Linux Foundation Launches Agent Name Service to Address AI Agent Identity Challenges
The Linux Foundation on Wednesday unveiled the Agent Name Service (ANS), a framework designed to establish identity, ownership, and trust for AI agents used across enterprises. The initiative aims to address growing concerns about authentication, accountability, and security in AI deployments, according to a statement from the organization.
How ANS Works and Its Core Purpose
ANS leverages the Domain Name System (DNS) to create a standardized naming and discovery layer for AI agents. Similar to how DNS translates website names into IP addresses, ANS allows enterprises to publish agent identities through domains they already control. This enables systems and users to verify an agent’s ownership, permissions, and operational history before interaction, the foundation said.

“ANS creates a federated mechanism for agent discovery and verification without relying on proprietary registries or centralized control,” the Linux Foundation stated. The framework supports Decentralized Identifiers (DIDs) and Legal Entity Identifiers (LEIs), allowing enterprises to tie agents to existing digital and organizational identity systems.

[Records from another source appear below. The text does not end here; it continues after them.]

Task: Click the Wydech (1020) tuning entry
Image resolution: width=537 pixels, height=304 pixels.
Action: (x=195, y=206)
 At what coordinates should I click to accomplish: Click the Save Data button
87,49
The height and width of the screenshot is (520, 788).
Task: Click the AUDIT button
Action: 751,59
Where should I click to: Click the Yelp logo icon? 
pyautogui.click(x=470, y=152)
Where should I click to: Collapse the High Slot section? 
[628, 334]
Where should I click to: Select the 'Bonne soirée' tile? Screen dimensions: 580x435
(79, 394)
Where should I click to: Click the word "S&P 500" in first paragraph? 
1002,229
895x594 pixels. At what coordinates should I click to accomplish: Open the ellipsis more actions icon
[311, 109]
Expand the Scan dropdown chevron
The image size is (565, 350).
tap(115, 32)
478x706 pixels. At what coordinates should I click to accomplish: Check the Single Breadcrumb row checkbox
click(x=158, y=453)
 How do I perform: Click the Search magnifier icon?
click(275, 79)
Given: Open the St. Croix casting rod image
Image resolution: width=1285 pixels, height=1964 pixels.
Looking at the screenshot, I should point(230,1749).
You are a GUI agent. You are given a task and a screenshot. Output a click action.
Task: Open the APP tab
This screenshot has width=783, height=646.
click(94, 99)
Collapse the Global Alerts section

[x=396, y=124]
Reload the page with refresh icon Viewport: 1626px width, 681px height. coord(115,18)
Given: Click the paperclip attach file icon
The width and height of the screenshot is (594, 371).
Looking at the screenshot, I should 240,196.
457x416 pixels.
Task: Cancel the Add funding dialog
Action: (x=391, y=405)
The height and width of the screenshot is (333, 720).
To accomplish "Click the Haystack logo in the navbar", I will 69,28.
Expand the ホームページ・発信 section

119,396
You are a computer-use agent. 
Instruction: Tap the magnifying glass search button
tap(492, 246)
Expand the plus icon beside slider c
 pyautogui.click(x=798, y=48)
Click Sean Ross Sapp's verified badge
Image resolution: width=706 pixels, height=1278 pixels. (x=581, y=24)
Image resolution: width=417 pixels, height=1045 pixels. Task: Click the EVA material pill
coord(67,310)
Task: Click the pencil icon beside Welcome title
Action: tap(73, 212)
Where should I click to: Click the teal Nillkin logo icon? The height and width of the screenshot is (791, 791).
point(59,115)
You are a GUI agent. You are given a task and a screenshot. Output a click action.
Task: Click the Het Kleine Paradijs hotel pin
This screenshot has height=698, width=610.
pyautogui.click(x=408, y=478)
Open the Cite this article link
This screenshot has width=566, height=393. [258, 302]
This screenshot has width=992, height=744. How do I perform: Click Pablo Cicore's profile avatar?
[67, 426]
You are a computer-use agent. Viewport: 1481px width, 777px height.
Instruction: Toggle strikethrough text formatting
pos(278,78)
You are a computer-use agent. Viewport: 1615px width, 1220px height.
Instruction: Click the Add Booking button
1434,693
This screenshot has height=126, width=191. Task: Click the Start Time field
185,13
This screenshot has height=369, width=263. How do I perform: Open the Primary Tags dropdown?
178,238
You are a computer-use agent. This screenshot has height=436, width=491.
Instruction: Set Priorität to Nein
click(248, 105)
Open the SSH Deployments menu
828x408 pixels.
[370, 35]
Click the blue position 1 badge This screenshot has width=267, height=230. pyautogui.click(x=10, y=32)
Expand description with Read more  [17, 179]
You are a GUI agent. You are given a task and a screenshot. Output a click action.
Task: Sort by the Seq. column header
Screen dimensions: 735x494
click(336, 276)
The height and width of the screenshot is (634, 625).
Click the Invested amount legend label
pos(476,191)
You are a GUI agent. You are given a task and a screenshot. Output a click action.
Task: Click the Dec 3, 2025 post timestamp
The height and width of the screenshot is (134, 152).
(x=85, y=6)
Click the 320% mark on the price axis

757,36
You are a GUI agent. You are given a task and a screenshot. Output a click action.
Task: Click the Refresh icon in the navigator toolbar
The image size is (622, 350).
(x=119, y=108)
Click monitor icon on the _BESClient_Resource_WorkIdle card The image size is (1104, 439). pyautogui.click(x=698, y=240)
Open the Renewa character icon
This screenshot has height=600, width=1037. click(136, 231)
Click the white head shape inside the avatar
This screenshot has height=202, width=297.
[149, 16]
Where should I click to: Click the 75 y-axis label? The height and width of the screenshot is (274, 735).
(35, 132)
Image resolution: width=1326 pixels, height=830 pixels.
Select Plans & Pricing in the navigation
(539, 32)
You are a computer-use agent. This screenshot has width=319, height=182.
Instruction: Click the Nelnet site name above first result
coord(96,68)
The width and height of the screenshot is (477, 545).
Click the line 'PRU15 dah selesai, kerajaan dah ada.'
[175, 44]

Analysts Highlight Growing Demand for Agent Identity Frameworks
Charlie Dai, principal analyst at Forrester, noted that the need for agent identity frameworks is already emerging in early production deployments. “Multiple agents interacting across tools, APIs, and organizational boundaries without consistent authentication models is a growing pain,” he said. Dai warned that DNS, while convenient, was not originally designed for high-assurance identity, making it susceptible to spoofing and hijacking.
Jaishiv Prakash, director analyst at Gartner, emphasized that agent identity has shifted from an architectural consideration to an operational control-plane gap. “Enterprises need to know which agent acted, who it represented, and whether its behavior aligns with its intended design,” he said. Prakash recommended complementing ANS with identity and access management (IAM) systems, AI gateways, and API security controls.
Competing Standards and the Risk of Fragmentation
ANS joins a crowded landscape of AI agent standards, including DNS-AI Discovery (DNS-AID) and AGNTCY, a Cisco-led project. While protocols like MCP and A2A focus on agent communication, the Linux Foundation already hosts two frameworks related to agent identity and trust. This raises concerns about fragmentation, though Prakash argued that overlapping initiatives reflect an “standards discovery phase” rather than consolidation.

“Enterprises should wait for clarity on interoperability before treating any single initiative as strategic infrastructure,” Prakash said. The Linux Foundation maintains that ANS is not a replacement for existing systems but a complementary tool for verifying agent identities within broader security architectures.
Why This Matters for Enterprises
The rise of AI agents in regulated industries and multi-vendor environments has intensified demands for transparency and accountability. By embedding identity verification into existing DNS infrastructure, ANS offers a cost-effective solution for enterprises already managing domains. However, experts caution that DNS alone cannot guarantee trust and must be paired with additional security measures.
As the AI landscape evolves, the success of ANS will depend on its adoption by enterprises and alignment with other standards. The framework represents a critical step toward establishing trust in AI systems, but its long-term impact will hinge on addressing security limitations and fostering industry collaboration.